8. A very reading of this provision shows that entry in the public record or register made in discharge of public duties by a public servant is covered by this provision and when such an entry exists, a certified copy of that entry may be produced under Section 74 read with Section 65 of the Evidence Act. It may be that copy of records could not be produced in this case as according to the counsel, the name of the driver did not exist in the record. In such a case, when the onus admittedly lies on the insurance company, it was for them to decide what procedure they could adopt to prove this fact. One of the procedures could be by getting commission by interrogatories issued to the court at the place where the concerned R.T.O. is situated to examine the concerned officer or official of R.T.O., Jaipur.
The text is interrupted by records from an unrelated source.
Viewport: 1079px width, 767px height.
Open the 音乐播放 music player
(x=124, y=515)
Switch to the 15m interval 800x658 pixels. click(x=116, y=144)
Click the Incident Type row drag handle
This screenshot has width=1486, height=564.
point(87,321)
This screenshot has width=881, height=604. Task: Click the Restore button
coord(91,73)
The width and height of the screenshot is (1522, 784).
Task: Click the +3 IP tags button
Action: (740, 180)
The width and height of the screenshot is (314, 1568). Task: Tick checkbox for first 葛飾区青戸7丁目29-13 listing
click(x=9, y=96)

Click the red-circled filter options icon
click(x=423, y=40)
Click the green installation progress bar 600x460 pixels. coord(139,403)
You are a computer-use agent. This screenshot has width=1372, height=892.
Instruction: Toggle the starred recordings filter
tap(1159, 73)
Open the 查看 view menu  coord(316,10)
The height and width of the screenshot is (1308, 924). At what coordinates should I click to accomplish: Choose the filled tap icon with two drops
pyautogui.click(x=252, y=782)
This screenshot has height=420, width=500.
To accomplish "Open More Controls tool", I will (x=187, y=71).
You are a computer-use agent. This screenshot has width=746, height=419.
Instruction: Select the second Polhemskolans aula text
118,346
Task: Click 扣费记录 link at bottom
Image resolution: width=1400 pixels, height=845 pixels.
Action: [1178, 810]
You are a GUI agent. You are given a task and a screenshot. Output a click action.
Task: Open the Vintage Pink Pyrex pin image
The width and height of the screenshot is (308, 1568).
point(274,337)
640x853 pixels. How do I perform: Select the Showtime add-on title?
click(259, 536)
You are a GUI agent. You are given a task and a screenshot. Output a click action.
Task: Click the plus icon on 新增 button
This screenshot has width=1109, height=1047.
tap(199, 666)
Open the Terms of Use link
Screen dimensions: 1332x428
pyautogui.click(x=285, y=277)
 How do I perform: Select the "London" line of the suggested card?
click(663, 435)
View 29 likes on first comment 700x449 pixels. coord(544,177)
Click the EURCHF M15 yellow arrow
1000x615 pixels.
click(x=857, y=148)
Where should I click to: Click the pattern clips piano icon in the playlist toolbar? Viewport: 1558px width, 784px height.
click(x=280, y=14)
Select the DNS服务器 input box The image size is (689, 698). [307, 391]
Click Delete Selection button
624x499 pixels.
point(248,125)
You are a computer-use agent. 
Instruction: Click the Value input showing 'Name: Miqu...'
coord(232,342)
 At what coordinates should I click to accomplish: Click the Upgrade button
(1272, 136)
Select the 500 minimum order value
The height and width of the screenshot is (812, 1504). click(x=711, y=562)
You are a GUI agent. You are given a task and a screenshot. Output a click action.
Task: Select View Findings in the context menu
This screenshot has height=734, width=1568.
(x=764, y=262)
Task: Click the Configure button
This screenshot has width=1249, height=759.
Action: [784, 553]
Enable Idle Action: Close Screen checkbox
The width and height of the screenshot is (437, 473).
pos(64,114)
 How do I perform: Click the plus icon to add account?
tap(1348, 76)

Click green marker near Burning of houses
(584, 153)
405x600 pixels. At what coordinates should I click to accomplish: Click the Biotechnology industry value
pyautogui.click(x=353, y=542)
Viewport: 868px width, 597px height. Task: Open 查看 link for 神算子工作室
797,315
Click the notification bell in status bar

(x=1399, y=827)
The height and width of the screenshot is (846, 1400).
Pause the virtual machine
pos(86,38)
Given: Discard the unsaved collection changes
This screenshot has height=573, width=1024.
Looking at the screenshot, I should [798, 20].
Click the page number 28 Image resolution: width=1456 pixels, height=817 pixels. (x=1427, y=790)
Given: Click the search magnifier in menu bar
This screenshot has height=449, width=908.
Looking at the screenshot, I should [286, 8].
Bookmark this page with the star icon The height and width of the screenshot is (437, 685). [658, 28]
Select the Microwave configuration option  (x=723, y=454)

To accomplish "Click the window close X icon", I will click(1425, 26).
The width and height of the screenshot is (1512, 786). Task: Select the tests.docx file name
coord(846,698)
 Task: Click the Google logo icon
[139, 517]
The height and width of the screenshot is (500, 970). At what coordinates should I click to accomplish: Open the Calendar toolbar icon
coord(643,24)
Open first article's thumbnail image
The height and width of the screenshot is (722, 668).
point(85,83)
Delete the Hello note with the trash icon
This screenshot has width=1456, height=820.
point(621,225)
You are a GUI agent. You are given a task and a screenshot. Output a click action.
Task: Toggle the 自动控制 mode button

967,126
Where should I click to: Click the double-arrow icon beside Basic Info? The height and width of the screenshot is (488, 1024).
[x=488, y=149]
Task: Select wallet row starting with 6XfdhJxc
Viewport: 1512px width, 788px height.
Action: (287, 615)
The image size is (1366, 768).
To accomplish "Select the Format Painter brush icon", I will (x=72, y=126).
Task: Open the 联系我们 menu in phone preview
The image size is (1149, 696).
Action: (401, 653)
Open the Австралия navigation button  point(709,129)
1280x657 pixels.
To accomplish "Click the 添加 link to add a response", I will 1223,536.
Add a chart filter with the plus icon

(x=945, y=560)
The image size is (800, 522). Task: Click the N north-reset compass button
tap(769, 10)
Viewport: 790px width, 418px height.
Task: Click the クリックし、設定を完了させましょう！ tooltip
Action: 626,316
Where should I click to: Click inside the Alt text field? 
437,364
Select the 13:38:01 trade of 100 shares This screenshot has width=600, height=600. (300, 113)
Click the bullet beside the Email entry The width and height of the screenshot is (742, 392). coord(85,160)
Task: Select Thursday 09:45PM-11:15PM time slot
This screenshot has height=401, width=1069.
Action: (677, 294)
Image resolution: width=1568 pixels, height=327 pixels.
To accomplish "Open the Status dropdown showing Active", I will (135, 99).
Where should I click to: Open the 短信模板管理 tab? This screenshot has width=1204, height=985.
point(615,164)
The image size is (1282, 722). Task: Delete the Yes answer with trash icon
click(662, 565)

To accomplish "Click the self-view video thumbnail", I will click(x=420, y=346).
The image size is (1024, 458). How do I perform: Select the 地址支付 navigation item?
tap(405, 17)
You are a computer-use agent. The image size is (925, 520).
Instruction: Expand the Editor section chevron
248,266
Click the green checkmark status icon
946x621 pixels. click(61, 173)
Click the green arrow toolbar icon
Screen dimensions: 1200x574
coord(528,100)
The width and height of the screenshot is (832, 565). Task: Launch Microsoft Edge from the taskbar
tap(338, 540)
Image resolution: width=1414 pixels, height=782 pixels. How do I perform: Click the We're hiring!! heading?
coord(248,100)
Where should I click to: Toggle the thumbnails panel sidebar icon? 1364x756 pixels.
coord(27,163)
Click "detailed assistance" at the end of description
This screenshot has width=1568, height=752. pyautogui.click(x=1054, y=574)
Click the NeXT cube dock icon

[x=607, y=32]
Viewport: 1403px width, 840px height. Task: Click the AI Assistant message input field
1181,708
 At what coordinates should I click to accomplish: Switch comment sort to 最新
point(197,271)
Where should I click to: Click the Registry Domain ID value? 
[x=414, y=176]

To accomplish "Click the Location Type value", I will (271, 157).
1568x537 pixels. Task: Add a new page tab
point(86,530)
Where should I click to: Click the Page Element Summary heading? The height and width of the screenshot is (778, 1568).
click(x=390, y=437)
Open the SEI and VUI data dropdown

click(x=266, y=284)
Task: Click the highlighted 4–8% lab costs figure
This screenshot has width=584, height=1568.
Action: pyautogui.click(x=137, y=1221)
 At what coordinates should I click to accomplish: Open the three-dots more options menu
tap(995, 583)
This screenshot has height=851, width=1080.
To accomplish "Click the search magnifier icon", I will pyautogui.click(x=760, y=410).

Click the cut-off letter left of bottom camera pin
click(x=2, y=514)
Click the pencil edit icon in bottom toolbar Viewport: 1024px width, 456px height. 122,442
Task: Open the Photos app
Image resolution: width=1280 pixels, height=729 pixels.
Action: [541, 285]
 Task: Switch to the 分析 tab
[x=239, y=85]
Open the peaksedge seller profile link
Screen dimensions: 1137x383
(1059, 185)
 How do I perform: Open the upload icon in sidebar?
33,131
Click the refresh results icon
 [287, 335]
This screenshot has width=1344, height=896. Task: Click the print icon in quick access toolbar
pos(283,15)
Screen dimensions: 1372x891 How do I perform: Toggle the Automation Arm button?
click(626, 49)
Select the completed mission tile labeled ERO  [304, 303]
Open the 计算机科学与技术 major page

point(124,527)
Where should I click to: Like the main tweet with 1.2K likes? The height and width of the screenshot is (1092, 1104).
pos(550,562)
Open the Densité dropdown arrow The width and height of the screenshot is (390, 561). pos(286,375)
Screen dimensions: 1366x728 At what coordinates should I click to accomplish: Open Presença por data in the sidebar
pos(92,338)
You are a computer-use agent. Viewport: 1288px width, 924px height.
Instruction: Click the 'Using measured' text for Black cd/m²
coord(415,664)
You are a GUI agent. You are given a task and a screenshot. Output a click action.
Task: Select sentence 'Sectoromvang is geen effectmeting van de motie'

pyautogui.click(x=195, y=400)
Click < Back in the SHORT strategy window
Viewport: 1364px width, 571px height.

9. The net result of my discussion is that the certificate produced by the appellant could not be called as an admissible evidence and could not be acted upon by the Tribunal. When admittedly a driving licence had been renewed by R.T.O., Seoni, in favour of this driver, no presumption could arise, without proof, that original driving licence might have been forged. In these circumstances, the objection of the insurance company that the driver had no valid driving licence was rightly rejected by the Tribunal.
10. No other point arises in this appeal. The appeal fails and is dismissed. The award of Claims Tribunal is confirmed. However, in view of the legal question regarding admissibility of the alleged certificate from R.T.O. as evidence, I leave the parties to bear their own costs in this appeal.